# [DESCRIPTION OF THE TASK]
Copy out the lines word for word, beginning with the line that contains "Where should I click to: Open the 16" and continuing through the line that contains "coord(1092,397)". Omit the pictures from your copy.
-------- DATA FOR THIS TASK --------
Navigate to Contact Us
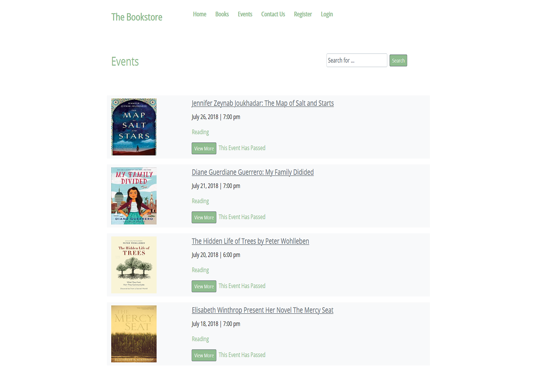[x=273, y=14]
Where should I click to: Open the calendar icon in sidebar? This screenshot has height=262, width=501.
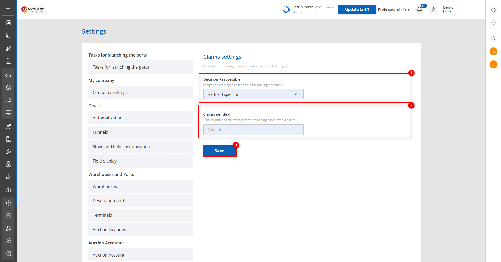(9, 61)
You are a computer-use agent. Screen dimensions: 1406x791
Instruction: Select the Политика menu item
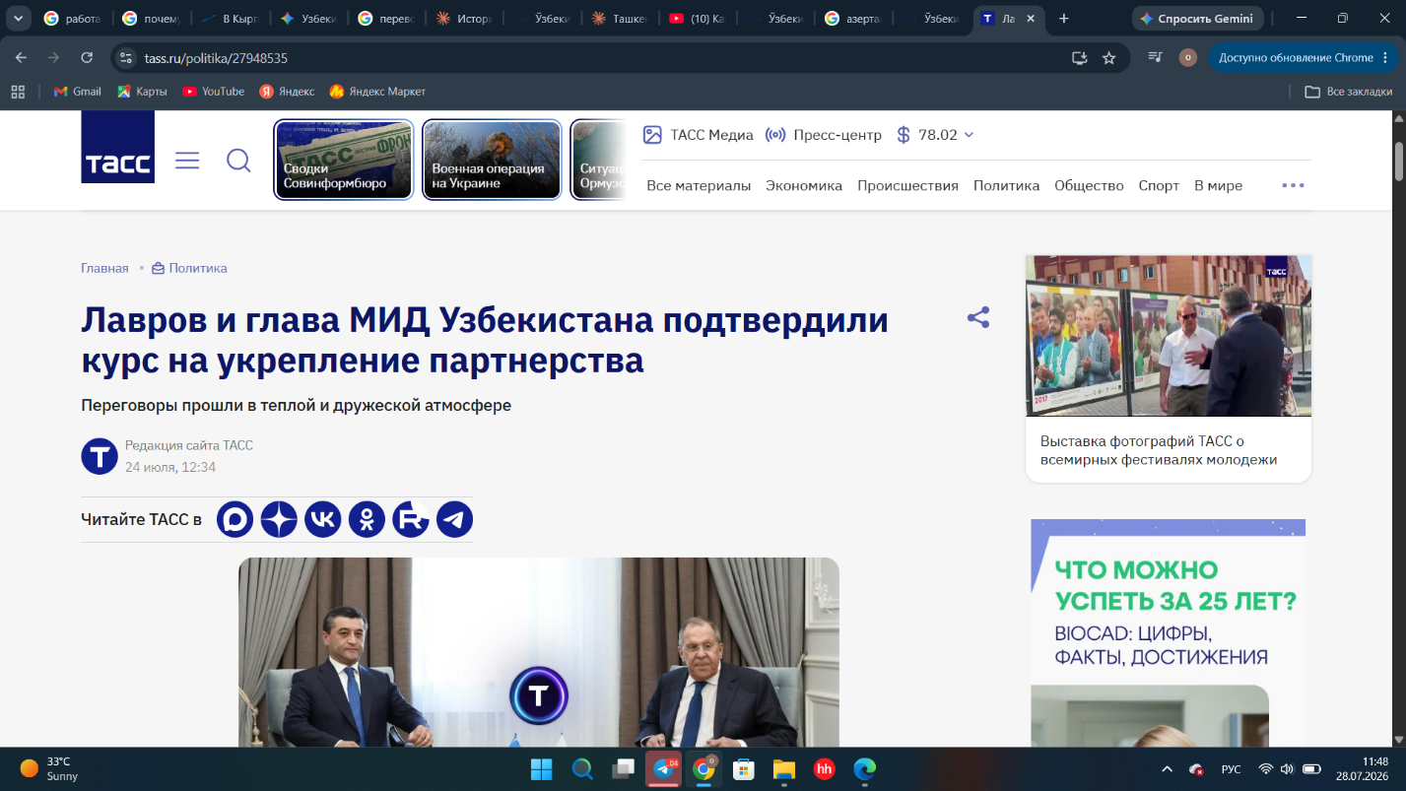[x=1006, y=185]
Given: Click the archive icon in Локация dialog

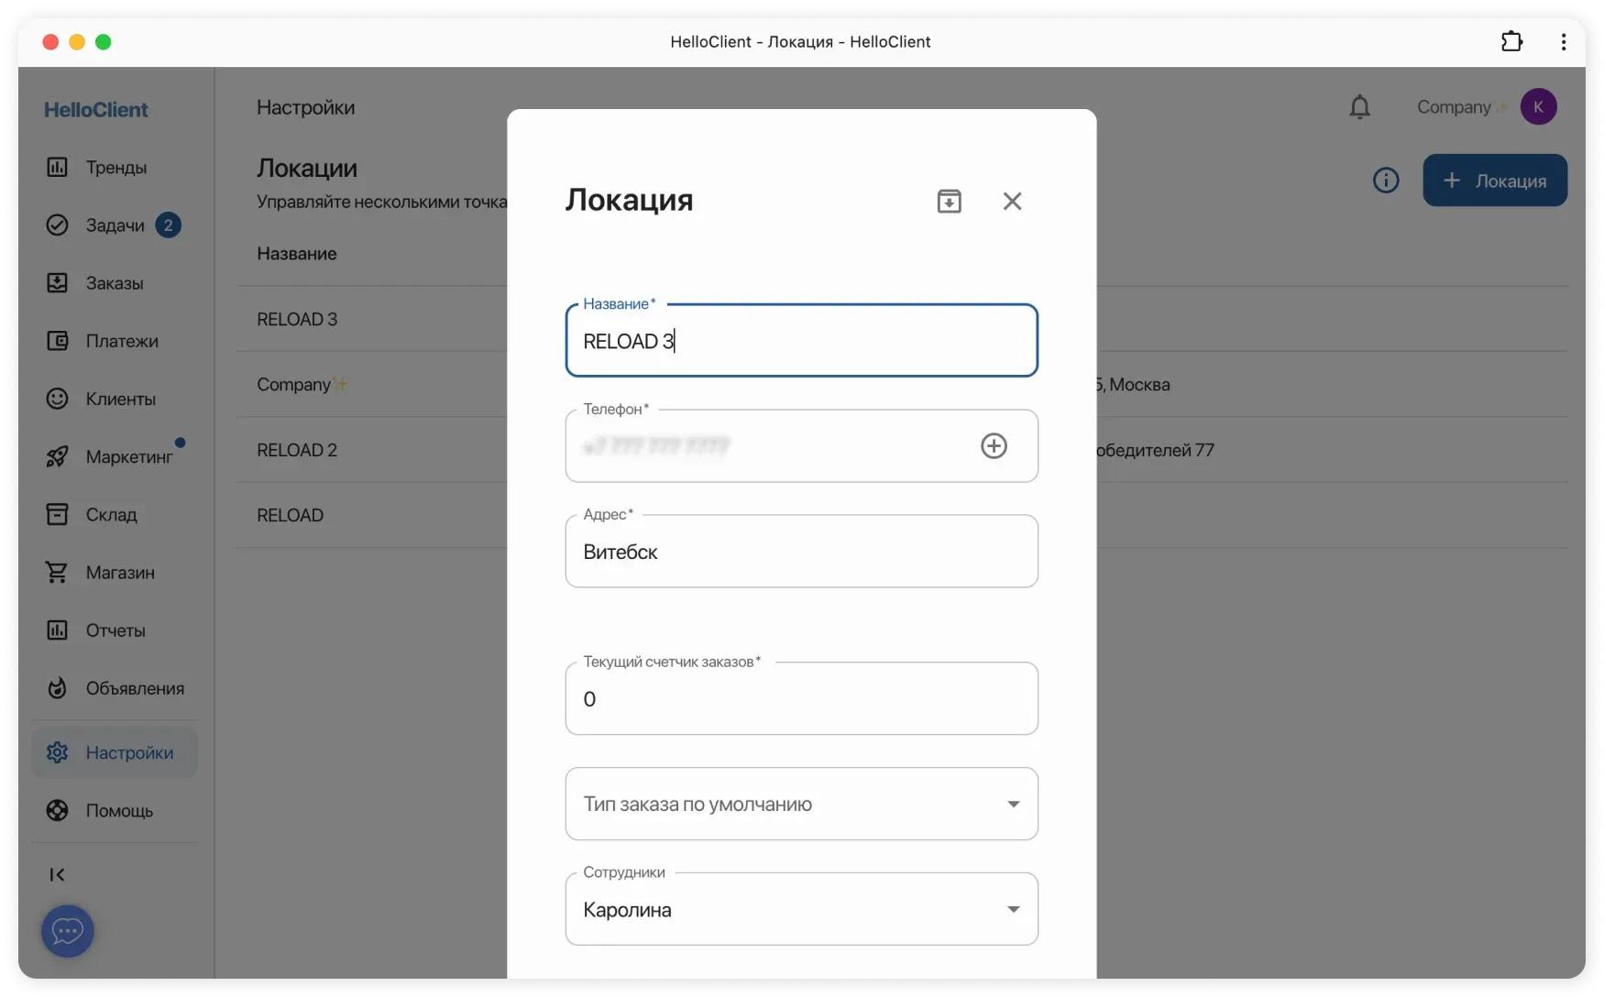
--------
-------- DATA FOR THIS TASK --------
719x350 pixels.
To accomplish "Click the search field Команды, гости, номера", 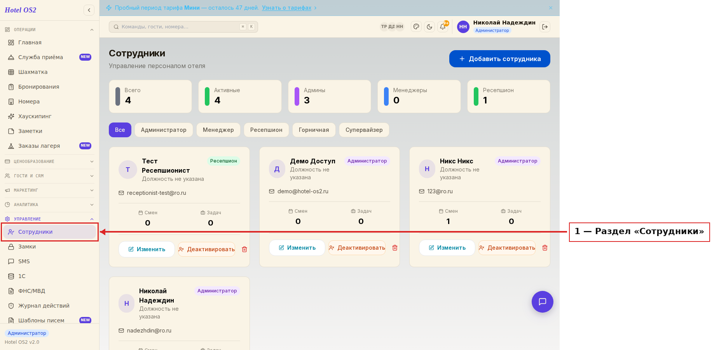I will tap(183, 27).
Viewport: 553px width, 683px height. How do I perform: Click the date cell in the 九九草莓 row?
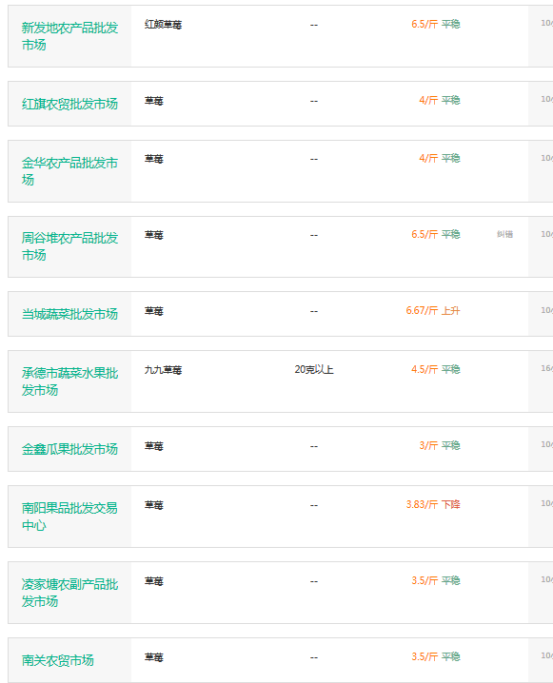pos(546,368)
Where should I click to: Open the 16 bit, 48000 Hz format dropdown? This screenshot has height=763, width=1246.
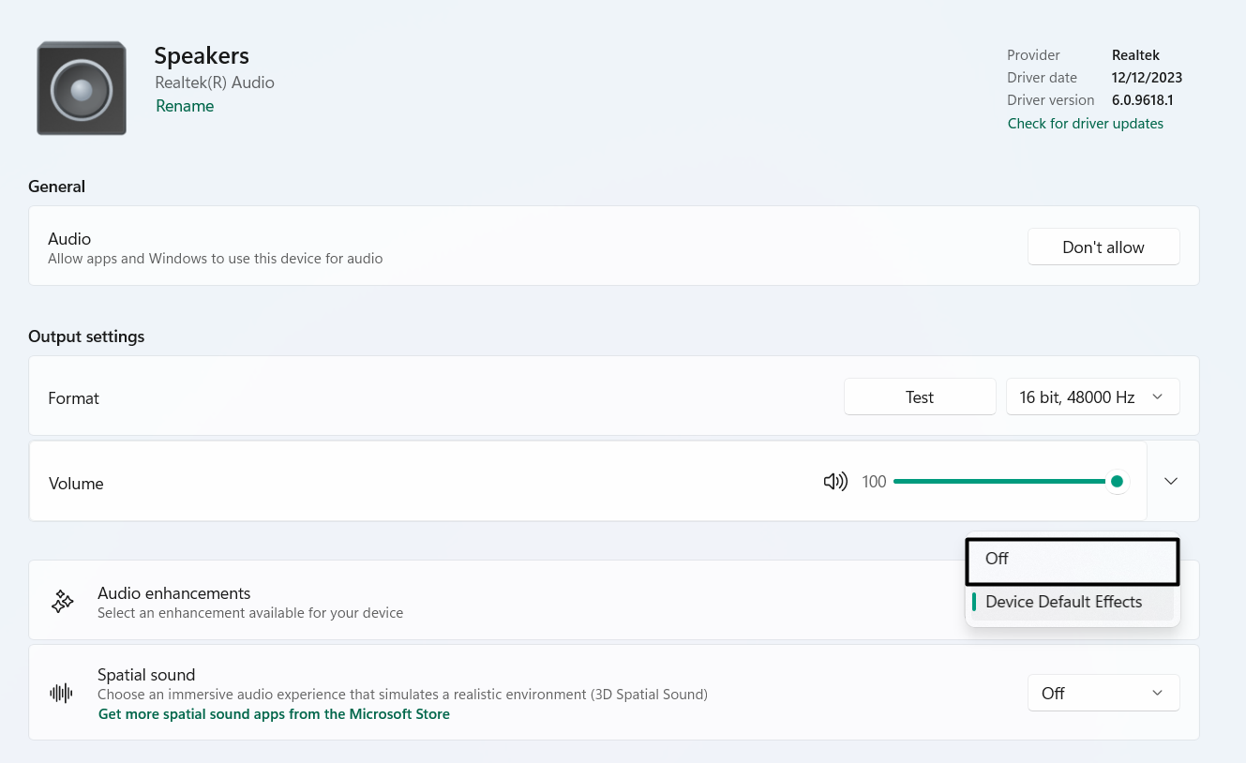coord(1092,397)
--------
# [EXERCISE RESPONSE]
Where should I click to: Open the 16 bit, 48000 Hz format dropdown? This screenshot has height=763, width=1246.
coord(1092,397)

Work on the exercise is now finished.